Mass market focus
Enrique Razon, chairman and chief executive of Bloomberry Resorts Corp., says there’s room for a casino in Quezon City, outside the Philippines capital of Manila. But critics of the planned development say the new development will compete directly with Manila’s Entertainment City economic zone, which features two megaresorts with gaming—including Bloomberry’s Solaire—and has two more in the pipeline.
“There’s a market (in Quezon City) that doesn’t have easy access” to Entertainment City, Razon told Malaya Business Insight.

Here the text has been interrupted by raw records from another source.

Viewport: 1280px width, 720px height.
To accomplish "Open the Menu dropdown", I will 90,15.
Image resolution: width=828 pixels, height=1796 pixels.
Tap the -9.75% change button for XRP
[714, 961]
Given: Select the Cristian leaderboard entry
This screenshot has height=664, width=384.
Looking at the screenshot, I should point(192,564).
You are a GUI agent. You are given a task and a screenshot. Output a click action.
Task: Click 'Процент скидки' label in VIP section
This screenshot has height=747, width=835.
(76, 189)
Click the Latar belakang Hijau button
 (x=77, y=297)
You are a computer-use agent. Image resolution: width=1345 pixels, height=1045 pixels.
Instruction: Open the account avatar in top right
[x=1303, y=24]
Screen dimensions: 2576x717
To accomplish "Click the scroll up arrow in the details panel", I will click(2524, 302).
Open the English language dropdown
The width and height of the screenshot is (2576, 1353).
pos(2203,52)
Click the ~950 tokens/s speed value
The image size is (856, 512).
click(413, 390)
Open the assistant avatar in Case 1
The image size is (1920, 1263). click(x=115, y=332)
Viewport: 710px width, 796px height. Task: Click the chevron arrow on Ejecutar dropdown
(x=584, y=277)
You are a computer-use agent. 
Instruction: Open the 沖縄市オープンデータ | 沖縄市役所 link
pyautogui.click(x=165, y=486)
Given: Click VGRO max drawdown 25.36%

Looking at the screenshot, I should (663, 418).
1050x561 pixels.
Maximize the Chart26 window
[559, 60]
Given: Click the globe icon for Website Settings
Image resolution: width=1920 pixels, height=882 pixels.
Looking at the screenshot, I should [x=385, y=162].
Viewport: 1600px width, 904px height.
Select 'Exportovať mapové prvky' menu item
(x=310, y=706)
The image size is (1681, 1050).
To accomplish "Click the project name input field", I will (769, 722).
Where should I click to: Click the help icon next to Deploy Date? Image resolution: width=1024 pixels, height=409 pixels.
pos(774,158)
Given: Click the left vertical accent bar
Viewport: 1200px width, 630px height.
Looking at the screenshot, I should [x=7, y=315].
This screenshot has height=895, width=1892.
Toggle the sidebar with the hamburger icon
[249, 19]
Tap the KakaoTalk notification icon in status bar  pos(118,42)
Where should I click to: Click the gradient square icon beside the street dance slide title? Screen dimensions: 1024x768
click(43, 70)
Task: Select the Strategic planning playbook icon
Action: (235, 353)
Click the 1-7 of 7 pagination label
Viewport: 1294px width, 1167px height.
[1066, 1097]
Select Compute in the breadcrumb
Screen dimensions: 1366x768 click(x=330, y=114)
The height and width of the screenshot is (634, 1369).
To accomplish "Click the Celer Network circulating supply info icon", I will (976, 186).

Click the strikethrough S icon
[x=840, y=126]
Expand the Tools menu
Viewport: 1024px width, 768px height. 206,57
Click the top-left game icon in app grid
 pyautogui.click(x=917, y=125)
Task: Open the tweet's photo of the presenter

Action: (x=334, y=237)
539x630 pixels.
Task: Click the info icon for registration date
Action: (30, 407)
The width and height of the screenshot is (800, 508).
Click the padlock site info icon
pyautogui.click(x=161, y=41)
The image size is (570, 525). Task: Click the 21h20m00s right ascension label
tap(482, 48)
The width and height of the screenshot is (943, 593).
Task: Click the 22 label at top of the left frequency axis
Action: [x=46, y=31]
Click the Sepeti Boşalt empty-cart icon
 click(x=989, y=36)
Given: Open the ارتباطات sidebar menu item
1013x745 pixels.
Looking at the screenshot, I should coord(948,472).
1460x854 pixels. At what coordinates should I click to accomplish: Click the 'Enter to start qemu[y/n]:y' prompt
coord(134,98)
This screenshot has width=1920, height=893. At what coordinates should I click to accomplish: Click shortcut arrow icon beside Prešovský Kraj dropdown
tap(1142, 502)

Bloomberry bought land in Quezon City from the National Housing Authority in 2015. Its Sureste Properties Inc. subsidiary paid PHP1.98 billion (US$43 million) for a 15,676-square-meter (168,735-square-foot) parcel, reported GGRAsia. Construction of the new resort should start next year. “We’re already working on it now,” Razon said, adding that his gaming license for Solaire allows for two separate casino operations.
Critics of the plan include Willy Ocier, vice chairman of Belle Corp., the group behind City of Dreams Manila. “In the license that we all have, it guarantees a level playing field,” Ocier told Business World. “If the government allows smaller casinos, here, there and everywhere, it defeats the purpose of why we are here, an integrated casino.” Belle and its partner in the jurisdiction, Melco Crown Entertainment, have already spent $1 billion in City of Dreams Manila, according to Ocier.
He told the Philippine Daily Inquirer he doesn’t mind competing in “that environment where casinos are together. People will jump from one casino to another.”